The sample consisted of 250 pupils (128 boys and 121 girls, 1 not identified) from Eastern Slovakia finishing their primary education, with an average age of 14.14 years (SD = 0.67). Out of these, 135 students were in the 8th grade and 115 in the 9th. The experimental group consisted of 131 pupils (58 boys and 61 girls) and the control group consisted of 119 pupils (70 boys, 60 females and 1 not identified). The sample was intentionally selected to capture the transitional phase between primary and secondary education and the processes that are naturally associated with it. The sample size was limited to 250 pupils due to financial constraints associated with the purchase of the Self-Directed Search copies. Therefore, instead of an a priori sample size estimation based on a power analysis, only a sensitivity analysis was performed. The sensitivity analysis was calculated in G*Power 3.1 (Faul et al. 2007) for the F tests family (ANCOVA) with alpha set to 0.0125 due to the four dependent variables. The analysis revealed there was 90% power to detect medium effects (f = 0.261).

Measures

Self-directed search

SDS, 5th Edition (Holland and Messer 2013; Martončik et al. 2017) is used to assess the degree of resemblance to each of the six RIASEC personality types formulated by Holland (1997). The SDS Assessment Booklet consists of several parts from which the subscale Activities measure vocational interests (6 scales with 14 items each). The reliability of the practical and artistic Activities subscales expressed by the omega total coefficient (post-test values are in parenthesis) were: R = 0.89 (0.92) and A = 0.84 (0.85).

Dotazník štruktúry všeobecných záujmov

DŠVZ [Structure of general interests questionnaire] (Džuka 1999) is a Slovak adaptation of the Der Allgemeine Interessen-Struktur-Test (Bergmann and Eder 1992, in Džuka 1999). It consisted of 60 items, 10 items measuring each of the RIASEC dimensions. A respondent expresses his or her interest on a scale from 1 (I am not interested at all, I do not like it) to 5 (I am very interested, I like it very much). The reliability of the practical and artistic interests subscales expressed by the omega total coefficient (post-test values are in parenthesis) were: R = 0.86 (0.84) and A = 0.90 (0.88).

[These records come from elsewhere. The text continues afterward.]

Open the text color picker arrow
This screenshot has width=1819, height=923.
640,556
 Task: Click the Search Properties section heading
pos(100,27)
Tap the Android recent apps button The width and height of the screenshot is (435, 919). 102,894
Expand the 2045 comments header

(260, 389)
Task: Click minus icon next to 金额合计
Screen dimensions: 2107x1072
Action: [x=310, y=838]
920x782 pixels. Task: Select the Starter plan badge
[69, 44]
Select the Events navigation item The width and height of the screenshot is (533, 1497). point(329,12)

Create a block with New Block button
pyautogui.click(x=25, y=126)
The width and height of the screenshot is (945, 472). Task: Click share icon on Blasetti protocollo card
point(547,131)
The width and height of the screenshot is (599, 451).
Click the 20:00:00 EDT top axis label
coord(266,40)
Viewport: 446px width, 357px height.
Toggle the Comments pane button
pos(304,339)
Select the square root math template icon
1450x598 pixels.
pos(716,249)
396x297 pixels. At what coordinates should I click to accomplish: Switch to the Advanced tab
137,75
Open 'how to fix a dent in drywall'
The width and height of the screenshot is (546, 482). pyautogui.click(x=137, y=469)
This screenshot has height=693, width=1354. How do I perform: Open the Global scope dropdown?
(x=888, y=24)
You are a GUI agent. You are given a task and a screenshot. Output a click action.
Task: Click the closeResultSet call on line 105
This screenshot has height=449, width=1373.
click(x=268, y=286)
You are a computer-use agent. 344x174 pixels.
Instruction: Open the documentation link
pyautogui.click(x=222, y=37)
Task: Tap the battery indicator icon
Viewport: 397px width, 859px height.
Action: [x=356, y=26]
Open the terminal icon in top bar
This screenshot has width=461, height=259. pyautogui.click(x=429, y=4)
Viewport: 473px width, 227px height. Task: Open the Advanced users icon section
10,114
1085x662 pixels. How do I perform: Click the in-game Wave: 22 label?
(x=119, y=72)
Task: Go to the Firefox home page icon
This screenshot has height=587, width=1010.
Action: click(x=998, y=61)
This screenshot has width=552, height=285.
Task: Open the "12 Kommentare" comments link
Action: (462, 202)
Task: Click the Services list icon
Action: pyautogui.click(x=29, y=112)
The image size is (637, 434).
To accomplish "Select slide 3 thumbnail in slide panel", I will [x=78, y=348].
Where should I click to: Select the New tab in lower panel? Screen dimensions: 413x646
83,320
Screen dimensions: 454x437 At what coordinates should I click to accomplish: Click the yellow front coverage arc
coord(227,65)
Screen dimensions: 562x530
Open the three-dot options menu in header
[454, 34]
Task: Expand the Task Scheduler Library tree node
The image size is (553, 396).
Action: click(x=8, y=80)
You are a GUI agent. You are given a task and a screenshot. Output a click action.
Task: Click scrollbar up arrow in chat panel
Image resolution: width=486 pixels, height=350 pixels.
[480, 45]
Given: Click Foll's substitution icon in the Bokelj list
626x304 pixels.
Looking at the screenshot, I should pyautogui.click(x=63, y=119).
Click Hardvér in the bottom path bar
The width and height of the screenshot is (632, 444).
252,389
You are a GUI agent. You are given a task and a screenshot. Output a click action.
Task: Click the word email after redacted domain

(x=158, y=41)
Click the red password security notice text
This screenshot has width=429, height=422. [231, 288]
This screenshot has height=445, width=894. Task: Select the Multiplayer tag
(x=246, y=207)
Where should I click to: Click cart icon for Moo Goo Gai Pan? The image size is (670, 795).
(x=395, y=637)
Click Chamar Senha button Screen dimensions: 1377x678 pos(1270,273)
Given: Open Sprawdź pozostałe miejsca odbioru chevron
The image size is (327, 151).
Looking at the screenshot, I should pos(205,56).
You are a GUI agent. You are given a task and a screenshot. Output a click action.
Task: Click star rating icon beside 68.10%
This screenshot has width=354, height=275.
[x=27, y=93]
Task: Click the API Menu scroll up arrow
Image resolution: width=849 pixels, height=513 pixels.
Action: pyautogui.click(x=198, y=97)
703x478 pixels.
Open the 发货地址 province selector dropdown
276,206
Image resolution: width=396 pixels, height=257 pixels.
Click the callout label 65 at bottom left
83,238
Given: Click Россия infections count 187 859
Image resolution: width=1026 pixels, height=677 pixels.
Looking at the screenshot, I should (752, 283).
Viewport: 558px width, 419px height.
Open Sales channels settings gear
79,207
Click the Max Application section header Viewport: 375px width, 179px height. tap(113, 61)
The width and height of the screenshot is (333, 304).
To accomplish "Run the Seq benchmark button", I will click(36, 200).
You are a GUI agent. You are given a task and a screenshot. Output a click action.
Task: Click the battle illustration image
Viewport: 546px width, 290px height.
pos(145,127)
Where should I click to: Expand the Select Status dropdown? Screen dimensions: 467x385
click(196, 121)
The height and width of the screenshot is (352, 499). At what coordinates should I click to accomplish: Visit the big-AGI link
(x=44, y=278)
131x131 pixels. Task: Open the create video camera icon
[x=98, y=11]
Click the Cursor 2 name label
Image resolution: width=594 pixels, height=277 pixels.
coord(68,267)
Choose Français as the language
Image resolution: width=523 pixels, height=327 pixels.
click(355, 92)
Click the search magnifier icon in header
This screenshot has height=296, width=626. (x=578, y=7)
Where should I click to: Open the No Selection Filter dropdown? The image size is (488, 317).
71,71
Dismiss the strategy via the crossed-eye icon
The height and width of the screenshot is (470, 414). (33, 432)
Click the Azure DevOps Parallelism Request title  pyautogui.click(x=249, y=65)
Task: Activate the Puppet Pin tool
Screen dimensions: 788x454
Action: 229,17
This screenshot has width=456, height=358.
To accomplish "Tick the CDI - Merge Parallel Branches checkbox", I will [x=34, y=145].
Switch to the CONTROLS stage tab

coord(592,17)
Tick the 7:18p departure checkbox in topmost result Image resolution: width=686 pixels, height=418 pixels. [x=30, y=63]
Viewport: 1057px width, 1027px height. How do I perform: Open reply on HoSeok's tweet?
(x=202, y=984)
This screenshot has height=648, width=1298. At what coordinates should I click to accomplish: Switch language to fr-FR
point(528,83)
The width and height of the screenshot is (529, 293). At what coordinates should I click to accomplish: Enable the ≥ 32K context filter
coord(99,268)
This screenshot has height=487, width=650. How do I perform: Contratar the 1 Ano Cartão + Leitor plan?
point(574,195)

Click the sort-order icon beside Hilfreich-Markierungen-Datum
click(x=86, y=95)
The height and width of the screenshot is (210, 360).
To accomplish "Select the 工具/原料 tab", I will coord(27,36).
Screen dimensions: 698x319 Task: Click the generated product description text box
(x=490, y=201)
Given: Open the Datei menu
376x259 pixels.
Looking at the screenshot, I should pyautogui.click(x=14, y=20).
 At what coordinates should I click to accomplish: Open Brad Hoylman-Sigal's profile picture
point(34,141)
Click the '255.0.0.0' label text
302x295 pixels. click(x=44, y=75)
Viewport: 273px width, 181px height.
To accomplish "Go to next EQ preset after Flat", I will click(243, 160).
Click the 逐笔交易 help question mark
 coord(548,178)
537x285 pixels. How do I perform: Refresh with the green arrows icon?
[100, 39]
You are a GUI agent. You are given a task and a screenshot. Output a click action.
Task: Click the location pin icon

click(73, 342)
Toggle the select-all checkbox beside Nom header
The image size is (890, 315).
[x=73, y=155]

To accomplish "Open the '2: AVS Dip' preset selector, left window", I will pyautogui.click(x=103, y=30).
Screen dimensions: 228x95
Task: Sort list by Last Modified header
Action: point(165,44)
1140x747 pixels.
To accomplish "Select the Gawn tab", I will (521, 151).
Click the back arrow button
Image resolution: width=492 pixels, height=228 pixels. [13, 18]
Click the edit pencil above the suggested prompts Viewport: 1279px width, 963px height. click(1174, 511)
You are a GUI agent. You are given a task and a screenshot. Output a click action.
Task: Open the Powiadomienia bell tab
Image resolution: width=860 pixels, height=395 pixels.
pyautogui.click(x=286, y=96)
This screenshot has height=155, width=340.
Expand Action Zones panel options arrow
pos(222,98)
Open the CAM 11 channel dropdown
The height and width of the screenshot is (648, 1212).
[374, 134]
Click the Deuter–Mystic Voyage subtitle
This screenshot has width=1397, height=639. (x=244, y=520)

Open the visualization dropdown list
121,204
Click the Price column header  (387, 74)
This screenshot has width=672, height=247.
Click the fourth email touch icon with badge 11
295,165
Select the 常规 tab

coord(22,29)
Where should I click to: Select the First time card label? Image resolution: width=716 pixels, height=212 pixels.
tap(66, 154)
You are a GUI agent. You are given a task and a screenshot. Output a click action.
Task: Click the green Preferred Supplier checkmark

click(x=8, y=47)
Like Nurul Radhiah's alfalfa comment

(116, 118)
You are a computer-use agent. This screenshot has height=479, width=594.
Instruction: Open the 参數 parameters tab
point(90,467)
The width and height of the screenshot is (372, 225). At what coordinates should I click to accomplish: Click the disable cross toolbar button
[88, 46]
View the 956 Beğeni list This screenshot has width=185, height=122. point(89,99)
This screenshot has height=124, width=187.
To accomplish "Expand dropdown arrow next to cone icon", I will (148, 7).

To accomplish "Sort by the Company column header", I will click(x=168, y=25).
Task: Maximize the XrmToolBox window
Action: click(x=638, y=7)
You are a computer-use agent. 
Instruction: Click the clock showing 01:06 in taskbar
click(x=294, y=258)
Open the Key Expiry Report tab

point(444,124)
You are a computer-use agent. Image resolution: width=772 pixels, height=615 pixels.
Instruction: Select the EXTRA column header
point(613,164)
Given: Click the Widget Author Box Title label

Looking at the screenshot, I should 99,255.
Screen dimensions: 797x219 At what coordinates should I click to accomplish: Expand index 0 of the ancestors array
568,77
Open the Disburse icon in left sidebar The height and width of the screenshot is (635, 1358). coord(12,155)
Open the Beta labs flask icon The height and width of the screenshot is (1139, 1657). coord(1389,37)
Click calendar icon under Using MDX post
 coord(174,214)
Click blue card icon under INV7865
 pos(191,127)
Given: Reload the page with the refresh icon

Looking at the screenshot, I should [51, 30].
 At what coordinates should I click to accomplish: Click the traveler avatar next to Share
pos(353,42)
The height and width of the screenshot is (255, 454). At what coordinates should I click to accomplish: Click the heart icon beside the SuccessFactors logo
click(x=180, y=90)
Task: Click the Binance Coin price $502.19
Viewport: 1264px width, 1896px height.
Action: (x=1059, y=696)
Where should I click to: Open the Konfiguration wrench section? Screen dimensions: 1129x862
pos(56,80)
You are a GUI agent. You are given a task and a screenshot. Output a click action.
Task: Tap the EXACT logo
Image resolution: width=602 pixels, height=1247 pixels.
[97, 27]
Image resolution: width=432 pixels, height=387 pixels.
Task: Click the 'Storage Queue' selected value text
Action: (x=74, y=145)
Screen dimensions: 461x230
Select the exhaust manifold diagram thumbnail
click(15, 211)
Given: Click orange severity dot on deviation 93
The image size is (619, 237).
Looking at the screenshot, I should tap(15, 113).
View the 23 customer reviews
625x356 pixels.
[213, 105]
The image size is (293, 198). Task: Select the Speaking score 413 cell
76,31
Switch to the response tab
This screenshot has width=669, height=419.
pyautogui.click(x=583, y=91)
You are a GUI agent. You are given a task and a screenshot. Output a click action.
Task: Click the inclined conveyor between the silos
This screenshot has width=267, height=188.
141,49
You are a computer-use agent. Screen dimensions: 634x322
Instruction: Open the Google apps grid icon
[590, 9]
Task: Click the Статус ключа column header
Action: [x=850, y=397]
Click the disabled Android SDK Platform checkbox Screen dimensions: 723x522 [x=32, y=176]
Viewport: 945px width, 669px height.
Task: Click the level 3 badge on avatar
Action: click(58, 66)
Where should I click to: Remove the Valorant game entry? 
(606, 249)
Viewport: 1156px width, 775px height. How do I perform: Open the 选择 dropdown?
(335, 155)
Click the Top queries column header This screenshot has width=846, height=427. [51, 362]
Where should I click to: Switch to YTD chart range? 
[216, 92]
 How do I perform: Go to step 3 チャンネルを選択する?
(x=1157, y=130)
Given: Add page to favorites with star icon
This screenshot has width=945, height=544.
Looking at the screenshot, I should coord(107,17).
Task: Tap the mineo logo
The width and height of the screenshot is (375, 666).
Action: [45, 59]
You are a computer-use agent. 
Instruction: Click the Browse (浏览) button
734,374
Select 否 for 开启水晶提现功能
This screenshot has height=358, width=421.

Dotazník ťažkostí v kariérovom rozhodovaní

[Difficulties in career decision-making questionnaire] (Vendel and Bruncková 2016) measures specific difficulties in the career or major decision-making process. It consists of 8 subscales although only the subscale “Nízka motivácia” [Low motivation] was used. It uses 7 items to measure the degree of involvement in the career decision-making process. A respondent expresses his or her degree of agreement with the items on a scale from 1 (not at all) to 5 (extremely). The reliability expressed by the omega total coefficient was 0.79.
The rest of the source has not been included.